The city of Boston’s entry into the longtime push to realize the full potential of the MBTA’s Fairmount Line is welcome news. Utilizing the planning expertise and coordination of the Boston Redevelopment Authority— and pairing that with the good work already done by community development corporations and grassroots citizen groups — offers an opportunity to make the rail corridor a real engine of economic growth in neighborhoods that have too often been neglected because of their isolation from decent transit options.
The BRA plans to examine both macro and micro levels. In conjunction with the mayor, they will assemble a large advisory group to craft a vision for the length of the Fairmount corridor. But they’ll also ask smaller, “crossroad” groups to drill down to specific neighborhoods around each station, starting with the existing one in Uphams Corner.

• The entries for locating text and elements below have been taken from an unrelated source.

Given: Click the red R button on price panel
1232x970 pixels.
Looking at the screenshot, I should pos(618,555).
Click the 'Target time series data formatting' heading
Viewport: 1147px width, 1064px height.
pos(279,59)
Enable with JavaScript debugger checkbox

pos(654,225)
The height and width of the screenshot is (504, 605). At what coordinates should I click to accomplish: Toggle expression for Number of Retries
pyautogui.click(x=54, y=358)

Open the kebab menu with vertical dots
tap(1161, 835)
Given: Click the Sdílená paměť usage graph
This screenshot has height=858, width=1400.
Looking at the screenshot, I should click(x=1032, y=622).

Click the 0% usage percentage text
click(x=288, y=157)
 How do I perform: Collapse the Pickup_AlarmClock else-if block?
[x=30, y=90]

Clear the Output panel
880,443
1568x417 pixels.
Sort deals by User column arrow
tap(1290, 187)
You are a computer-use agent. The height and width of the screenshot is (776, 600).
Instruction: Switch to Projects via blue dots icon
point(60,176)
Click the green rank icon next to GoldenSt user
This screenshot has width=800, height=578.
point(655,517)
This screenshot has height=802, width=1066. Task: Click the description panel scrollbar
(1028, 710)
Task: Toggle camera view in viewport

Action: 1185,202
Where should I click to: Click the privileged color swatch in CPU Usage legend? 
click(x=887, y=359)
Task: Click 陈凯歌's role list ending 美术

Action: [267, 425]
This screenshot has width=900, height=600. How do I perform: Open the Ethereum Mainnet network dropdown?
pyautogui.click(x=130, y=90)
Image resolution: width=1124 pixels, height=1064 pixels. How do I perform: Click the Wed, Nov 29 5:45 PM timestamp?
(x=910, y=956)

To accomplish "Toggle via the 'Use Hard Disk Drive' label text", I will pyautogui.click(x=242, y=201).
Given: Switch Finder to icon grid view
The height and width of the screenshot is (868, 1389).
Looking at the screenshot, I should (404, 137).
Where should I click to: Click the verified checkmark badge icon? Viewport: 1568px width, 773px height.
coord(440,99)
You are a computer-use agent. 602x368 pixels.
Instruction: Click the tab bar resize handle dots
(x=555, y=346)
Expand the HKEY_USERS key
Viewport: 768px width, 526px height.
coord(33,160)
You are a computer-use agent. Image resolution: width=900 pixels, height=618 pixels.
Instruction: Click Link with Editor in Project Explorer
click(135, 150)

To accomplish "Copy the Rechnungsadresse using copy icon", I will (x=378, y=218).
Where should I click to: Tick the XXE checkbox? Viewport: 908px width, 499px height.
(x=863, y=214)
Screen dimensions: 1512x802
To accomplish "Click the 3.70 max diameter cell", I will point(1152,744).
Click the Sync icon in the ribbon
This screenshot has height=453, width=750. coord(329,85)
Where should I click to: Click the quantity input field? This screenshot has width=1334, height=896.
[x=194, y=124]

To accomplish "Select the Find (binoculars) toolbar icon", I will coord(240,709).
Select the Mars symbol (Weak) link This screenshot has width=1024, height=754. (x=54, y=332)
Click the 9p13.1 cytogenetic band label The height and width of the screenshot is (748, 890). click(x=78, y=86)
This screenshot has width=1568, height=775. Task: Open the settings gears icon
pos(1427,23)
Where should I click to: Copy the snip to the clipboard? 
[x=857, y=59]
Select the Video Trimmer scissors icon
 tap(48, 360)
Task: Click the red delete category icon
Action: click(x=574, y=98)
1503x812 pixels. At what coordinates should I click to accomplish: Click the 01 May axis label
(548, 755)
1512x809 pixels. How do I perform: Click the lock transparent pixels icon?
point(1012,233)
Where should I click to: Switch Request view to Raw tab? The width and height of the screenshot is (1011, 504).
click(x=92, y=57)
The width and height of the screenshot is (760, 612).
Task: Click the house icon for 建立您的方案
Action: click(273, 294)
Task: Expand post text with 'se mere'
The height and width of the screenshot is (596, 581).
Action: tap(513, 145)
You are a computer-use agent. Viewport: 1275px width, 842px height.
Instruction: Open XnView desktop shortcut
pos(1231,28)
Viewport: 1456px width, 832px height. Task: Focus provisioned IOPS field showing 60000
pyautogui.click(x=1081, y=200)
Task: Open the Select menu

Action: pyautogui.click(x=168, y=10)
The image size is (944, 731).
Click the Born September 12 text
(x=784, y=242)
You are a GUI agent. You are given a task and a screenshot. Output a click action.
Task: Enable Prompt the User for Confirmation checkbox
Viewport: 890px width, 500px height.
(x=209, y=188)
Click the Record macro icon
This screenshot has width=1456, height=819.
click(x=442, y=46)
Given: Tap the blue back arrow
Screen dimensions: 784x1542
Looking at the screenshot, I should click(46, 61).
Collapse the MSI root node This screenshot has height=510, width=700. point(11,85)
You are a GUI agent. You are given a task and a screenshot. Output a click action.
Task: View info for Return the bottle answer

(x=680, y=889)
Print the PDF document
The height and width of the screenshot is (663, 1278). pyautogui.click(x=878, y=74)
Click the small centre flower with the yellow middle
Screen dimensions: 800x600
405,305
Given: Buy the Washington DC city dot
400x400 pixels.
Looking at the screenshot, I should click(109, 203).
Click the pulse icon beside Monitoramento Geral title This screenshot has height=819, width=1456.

There is no better example of a neighborhood poised to be uplifted by improved commuter-line access than Uphams Corner. The Fairmount station there sits across the street from what is now one of Dorchester’s greatest institutional assets: the Salvation Army Kroc Center, billed as the largest community center in New England.
But, Uphams Corner station also sits in the hulking shadow of one of the neighborhood’s most glaring and longstanding eyesores, an old, six-story warehouse that’s a monument to what hasn’t happened along this easterly stretch of Dudley Street. For all of the improvements and investments between Dudley Square and Uphams Corner— and there have been many, thanks to groups like DSNI and CDCs like Dorchester Bay EDC— the owner of this warehouse has defied all attempts by city and state officials to have it salvaged and re-integrated into the dynamic neighborhood surrrounding it.
Finding a new use for this building should be at the top of the to-do list for the folks who assemble to work on the BRA initative in Uphams Corner. The group will also, no doubt, cast its attention on the old Maxwell warehouse on East Cottage Street, now in city hands after many years of tax delinquency.
In Mattapan Square, where a new station will be built in the next two years, a similar building sits in decay on Cummins Highway. The old Cote Ford dealership should likewise be a focus of community planning through this BRA initiative.
On the larger scale, the Fairmount Line advisory group may also want to tackle, early-on, the nagging issue of whether the long-term future of this rail corridor should be more ambitious than the $139 million build-out that the T is now undertaking. The “Indigo” line reference — which activists attached to the line three decades ago— refers to a still-cultivated idea that the Fairmount should in fact one day become a rapid-transit line, like the T’s Red and Orange lines.
Given the current fiscal crisis facing the MBTA, it’s unlikely that such a conversion will be considered in the near term. But, ideally, this is precisely what should happen in the coming decades: a conversion of tracks, equipment, and stations to a light-rail system that is more akin to the familiar stops in Dorchester along the Red Line.
There are some 160,000 people living with a half-mile radius of the Fairmount Line — that’s more than one-fifth of all Bostonians. They’ve waited a long time for the state to respond to their reasonable demands for better service. The BRA-led initiative is a good vehicle for exploring the possible benefits of this investment in a way that will best serve the residents who’ve made these communities their home despite the transit hardships.